Canicule et évaporation : Les ressources hydriques des barrages à l’épreuve du soleil [INTÉGRAL]

Le Maroc perd chaque année des millions de m³ d’eau douce à cause de l’évaporation exacerbée par les vagues de chaleur. Un enjeu qui mérite la mise en place d’une approche stratégique dédiée.

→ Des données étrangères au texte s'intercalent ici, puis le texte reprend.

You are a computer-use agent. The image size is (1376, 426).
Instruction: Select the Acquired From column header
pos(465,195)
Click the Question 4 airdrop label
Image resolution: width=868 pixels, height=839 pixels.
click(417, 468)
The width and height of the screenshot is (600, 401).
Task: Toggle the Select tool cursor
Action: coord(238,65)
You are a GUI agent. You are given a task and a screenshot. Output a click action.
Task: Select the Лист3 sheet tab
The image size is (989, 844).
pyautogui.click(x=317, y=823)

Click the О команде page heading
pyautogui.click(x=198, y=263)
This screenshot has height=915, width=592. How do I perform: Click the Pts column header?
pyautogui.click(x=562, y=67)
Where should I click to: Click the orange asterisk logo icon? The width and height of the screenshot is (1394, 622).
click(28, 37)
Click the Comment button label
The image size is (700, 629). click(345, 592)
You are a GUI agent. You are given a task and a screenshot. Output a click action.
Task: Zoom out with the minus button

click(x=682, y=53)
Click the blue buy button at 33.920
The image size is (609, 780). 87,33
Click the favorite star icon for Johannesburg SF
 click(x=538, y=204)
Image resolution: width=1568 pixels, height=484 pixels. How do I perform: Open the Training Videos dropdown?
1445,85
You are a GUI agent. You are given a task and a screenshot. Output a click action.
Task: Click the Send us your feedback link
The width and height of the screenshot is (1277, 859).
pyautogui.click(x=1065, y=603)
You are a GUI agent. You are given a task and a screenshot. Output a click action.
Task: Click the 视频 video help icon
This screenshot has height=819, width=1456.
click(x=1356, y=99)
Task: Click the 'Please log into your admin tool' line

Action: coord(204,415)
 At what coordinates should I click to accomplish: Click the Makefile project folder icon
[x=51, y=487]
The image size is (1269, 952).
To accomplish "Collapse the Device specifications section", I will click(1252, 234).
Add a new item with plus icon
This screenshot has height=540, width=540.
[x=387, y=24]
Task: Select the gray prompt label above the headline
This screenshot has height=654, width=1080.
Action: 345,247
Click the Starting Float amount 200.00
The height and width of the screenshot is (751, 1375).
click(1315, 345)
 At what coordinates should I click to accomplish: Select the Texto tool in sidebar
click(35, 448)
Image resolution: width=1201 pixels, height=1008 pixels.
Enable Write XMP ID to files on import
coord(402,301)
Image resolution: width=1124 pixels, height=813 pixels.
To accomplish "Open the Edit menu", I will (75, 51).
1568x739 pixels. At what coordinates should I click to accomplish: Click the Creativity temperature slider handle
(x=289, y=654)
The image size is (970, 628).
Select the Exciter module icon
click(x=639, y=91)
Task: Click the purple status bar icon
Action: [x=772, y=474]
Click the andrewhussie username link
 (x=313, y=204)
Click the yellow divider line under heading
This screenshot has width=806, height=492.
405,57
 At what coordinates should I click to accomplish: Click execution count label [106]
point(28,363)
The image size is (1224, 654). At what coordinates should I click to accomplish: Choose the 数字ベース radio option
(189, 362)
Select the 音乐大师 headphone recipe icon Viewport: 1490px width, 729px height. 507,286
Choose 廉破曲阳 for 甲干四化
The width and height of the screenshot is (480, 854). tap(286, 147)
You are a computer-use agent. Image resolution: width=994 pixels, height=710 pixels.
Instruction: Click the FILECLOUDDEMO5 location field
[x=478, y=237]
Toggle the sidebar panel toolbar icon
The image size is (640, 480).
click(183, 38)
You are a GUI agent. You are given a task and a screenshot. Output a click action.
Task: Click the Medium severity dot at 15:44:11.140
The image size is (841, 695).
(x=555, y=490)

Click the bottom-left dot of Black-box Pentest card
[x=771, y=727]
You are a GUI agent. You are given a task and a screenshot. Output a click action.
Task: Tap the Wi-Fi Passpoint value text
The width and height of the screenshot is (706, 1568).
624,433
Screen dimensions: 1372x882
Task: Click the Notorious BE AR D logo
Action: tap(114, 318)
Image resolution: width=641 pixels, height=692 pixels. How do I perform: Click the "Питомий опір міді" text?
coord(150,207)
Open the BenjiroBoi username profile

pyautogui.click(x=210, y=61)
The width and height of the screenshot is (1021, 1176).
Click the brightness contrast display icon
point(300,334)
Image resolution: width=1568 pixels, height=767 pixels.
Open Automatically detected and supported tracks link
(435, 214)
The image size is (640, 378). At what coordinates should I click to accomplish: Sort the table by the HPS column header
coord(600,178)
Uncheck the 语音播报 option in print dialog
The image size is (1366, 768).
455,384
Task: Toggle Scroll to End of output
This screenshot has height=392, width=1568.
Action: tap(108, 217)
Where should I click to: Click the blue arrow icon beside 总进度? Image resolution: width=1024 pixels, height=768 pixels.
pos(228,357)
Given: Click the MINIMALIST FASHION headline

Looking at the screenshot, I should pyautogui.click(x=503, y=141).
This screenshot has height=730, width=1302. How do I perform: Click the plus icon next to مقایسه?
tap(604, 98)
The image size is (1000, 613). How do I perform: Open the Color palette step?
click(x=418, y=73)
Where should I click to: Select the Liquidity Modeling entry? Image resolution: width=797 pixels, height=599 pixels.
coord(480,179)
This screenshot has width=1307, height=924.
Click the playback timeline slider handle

La Direction générale de la météorologie a émis plusieurs bulletins d’alerte au cours des derniers jours, signalant une vague de chaleur exceptionnelle touchant de nombreuses régions du Royaume. Dans certaines zones de l’intérieur, les températures ont franchi les 45 °C, avec des pics à plus de 48 °C relevés à Béni Mellal. Cette canicule survient à peine quelques semaines après un épisode pluvieux particulièrement attendu, qui a permis de reconstituer partiellement les réserves hydriques du pays. Depuis le début de l’année 2025, des précipitations soutenues ont arrosé plusieurs bassins versants, mettant fin à un cycle de sécheresse long de sept ans. Ces pluies ont été qualifiées de «salutaires» par les autorités et les usagers de l’eau, en raison de leur impact direct sur les cultures en place et les niveaux de certains barrages, notamment dans le nord du pays. Mais le retour brutal des fortes chaleurs ravive les inquiétudes : cette eau durement «gagnée» risque à présent de s’évaporer à grande vitesse.
 
Des pertes substantielles
Les premières conséquences de cette chaleur ne se sont pas fait attendre : en une semaine, le taux de remplissage des barrages est passé de 40,1% à 39,9%, selon les données agrégées par la plateforme Maadialna. Si l’évolution peut sembler minime, elle équivaut tout de même à une perte d’environ 30 millions de mètres cubes d’eau à l’échelle nationale (voir infographie). Ce chiffre, purement indicatif (il inclut également les volumes d’eau qui sont utilisés durant la même période), permet de mesurer l’ampleur des pertes potentielles liées à l’évaporation, alors que les apports naturels sont beaucoup moins importants en cette saison. Dans les régions les plus exposées, comme le centre et le sud du pays, plusieurs barrages stratégiques (dont Al Massira, Bin El Ouidane ou encore Ahmed El Hansali) restent à des niveaux alarmants, parfois sous les 15%. La canicule actuelle pourrait ainsi annuler une partie des gains hydriques récents, en accélérant l’évaporation dans les barrages, notamment dans les régions les plus exposées.
 
Diverses solutions techniques
Pour limiter les pertes par évaporation, plusieurs technologies éprouvées à l’international pourraient être adaptées aux réalités marocaines. L’une d’elles consiste à appliquer à la surface des retenues d’eau une couche ultrafine de composés organiques hydrophobes, des films dits «monomoléculaires», capables de réduire les échanges avec l’air et de ralentir l’évaporation. D’autres approches, comme les couvertures flottantes modulaires ou les installations de panneaux solaires flottants, permettent de couvrir partiellement les plans d’eau, limitant l’exposition au soleil tout en produisant de l’énergie. Certaines expérimentations ont montré que ces dispositifs pouvaient réduire l’évaporation jusqu’à 90%, selon les conditions locales. Toutefois, leur mise en place à grande échelle reste freinée par des contraintes économiques, techniques et écologiques. Dans un pays où chaque mètre cube d’eau compte, ces solutions mériteraient d’être évaluées, testées et généralisées.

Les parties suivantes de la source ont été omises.